_PROBLEM TO WORK ON_
Retype only the lines below from the one with "The width and" to the one with "You are a computer-use", inclusive, skipping every image.

_MATERIAL TO PROCESS_
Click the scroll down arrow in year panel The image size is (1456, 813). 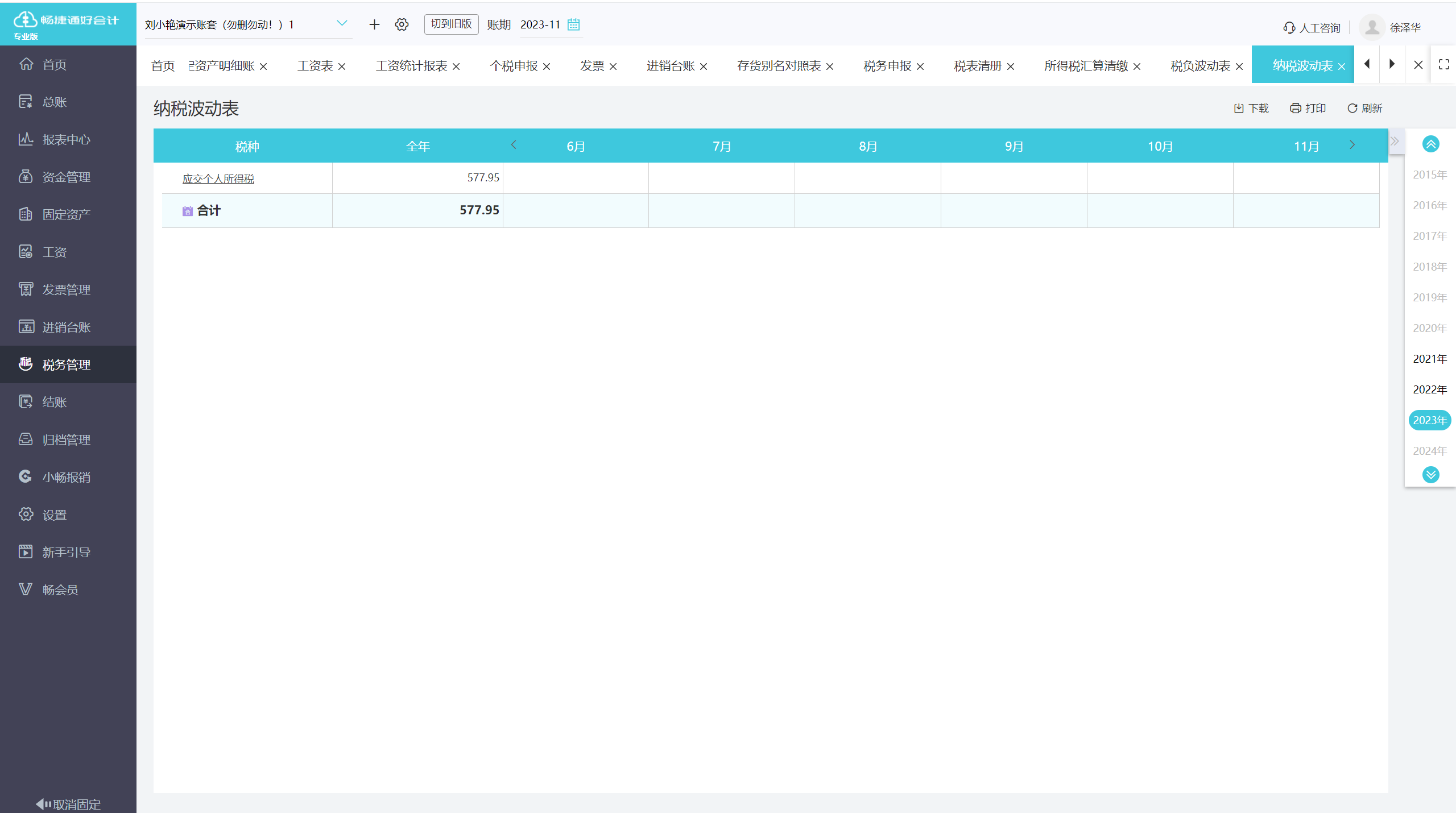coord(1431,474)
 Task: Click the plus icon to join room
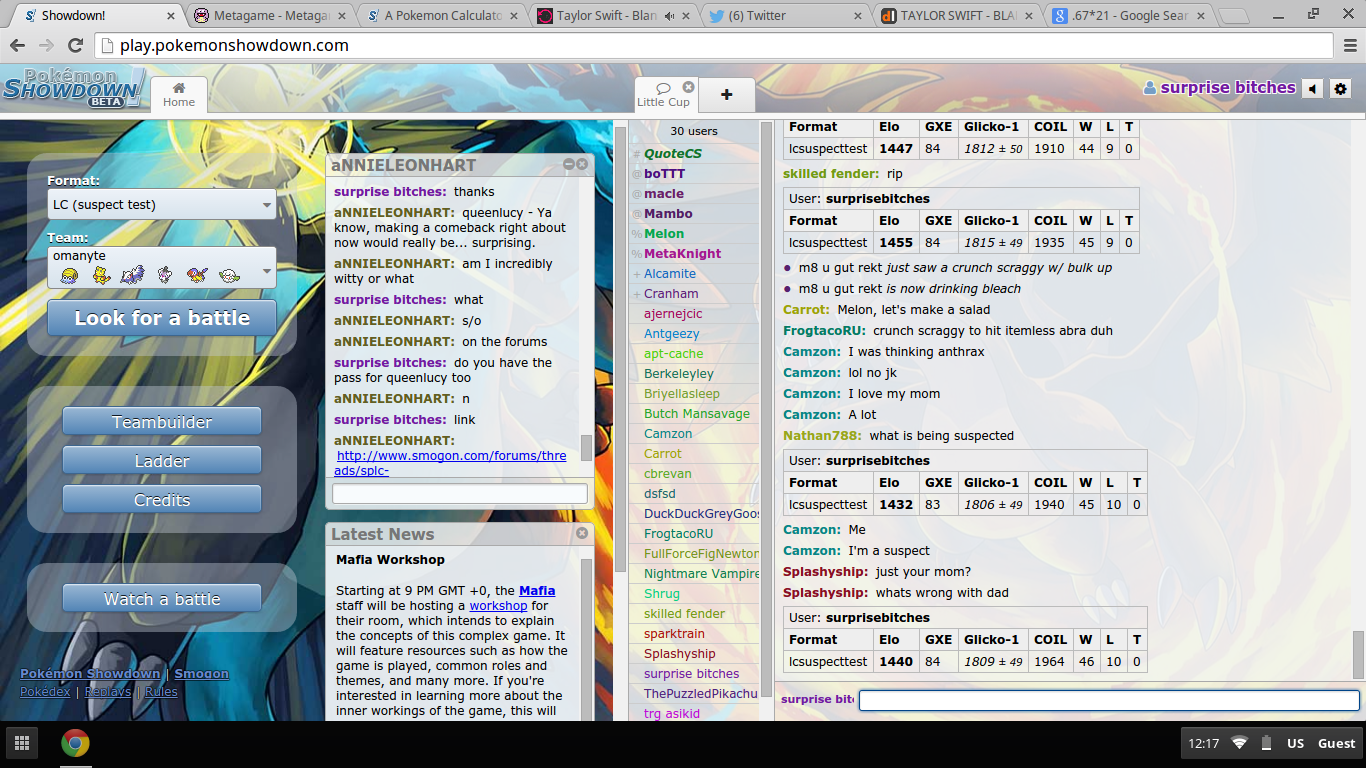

--

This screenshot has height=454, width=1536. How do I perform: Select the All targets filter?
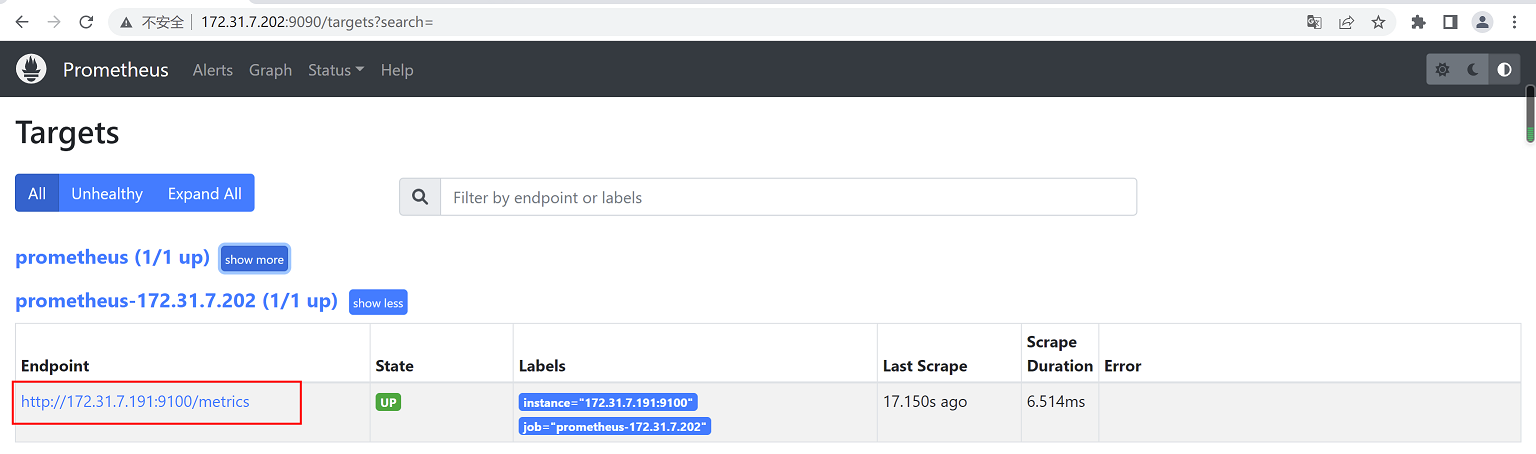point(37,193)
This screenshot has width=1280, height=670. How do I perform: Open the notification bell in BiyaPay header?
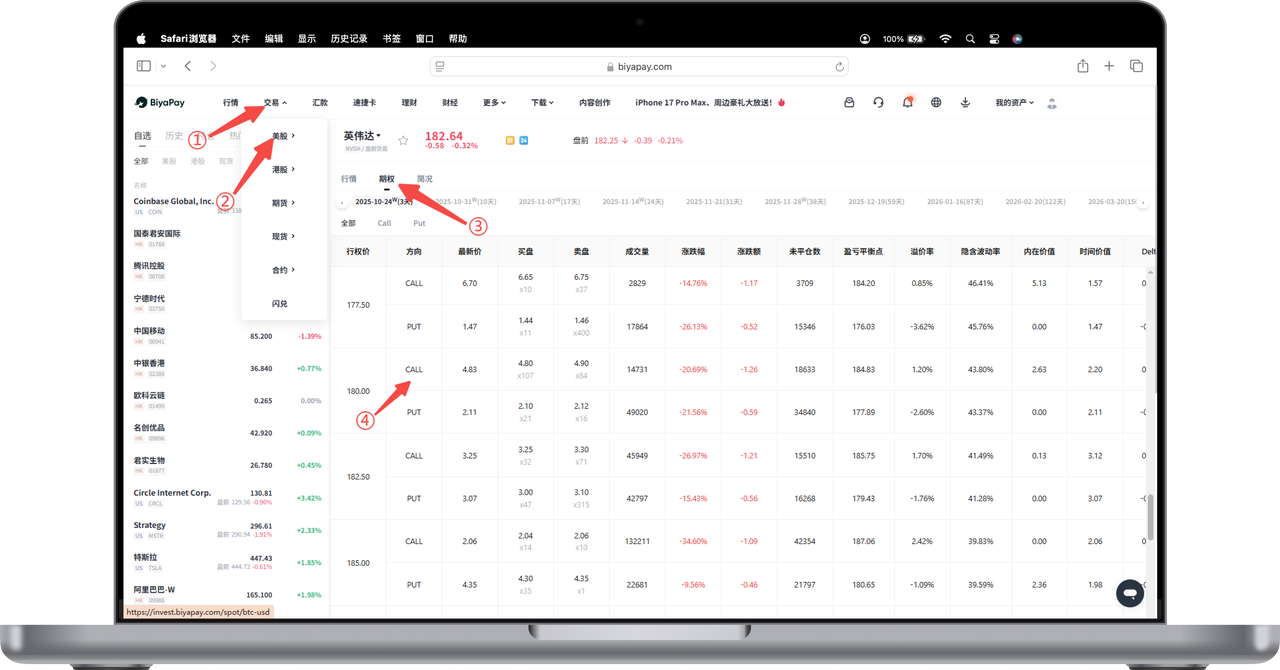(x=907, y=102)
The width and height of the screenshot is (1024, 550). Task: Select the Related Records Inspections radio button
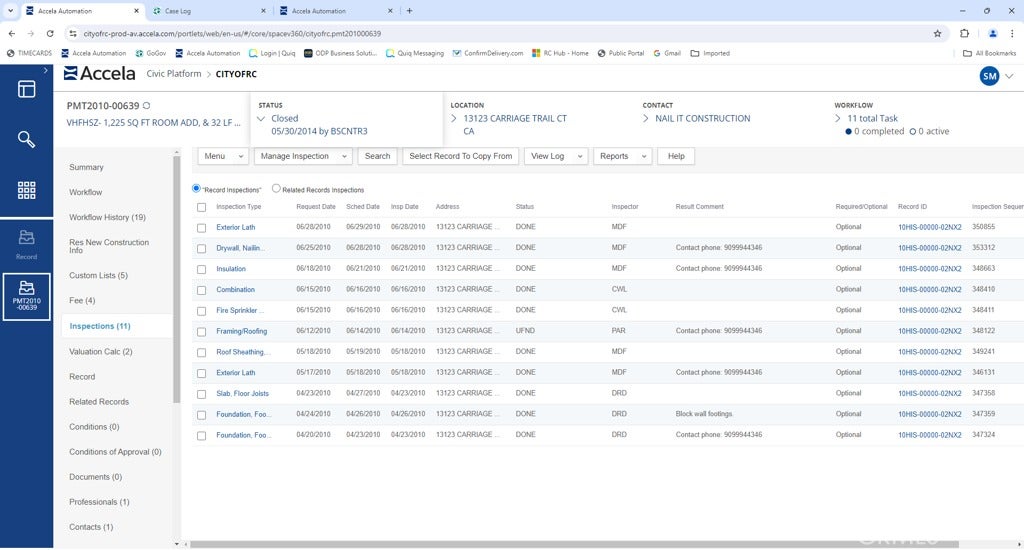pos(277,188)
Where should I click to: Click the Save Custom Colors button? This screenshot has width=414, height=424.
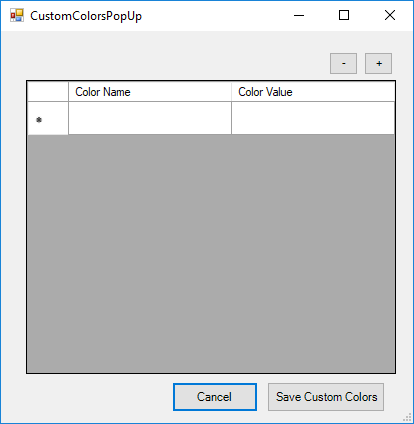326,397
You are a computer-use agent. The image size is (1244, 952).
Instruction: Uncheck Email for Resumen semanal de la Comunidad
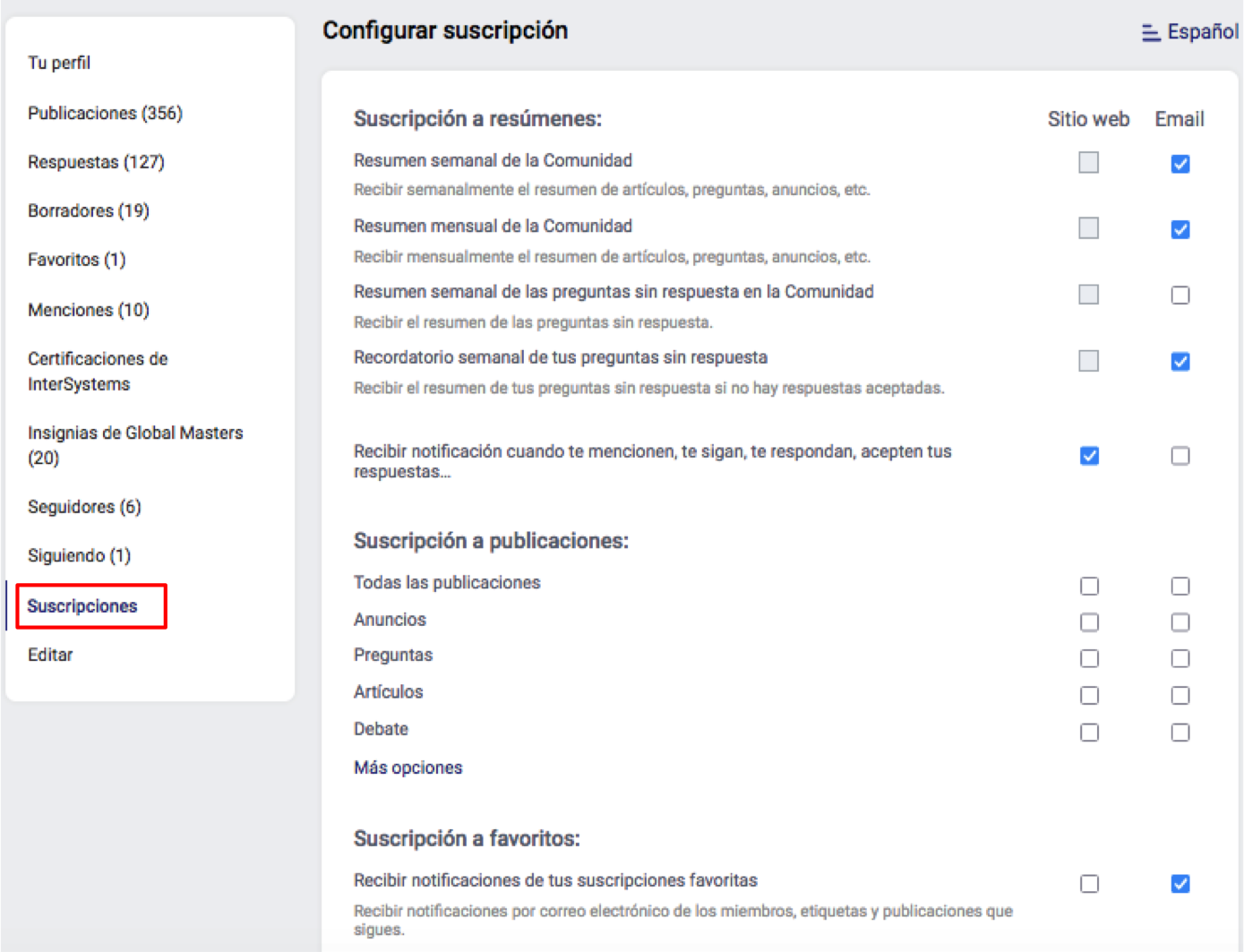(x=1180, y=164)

_REPLY TO THE TASK_
The width and height of the screenshot is (1024, 550). Task: Select the Related Records Inspections radio button
pos(277,188)
Where should I click to: Click the Save Custom Colors button? This screenshot has width=414, height=424.
326,397
You are a computer-use agent. The image size is (1244, 952).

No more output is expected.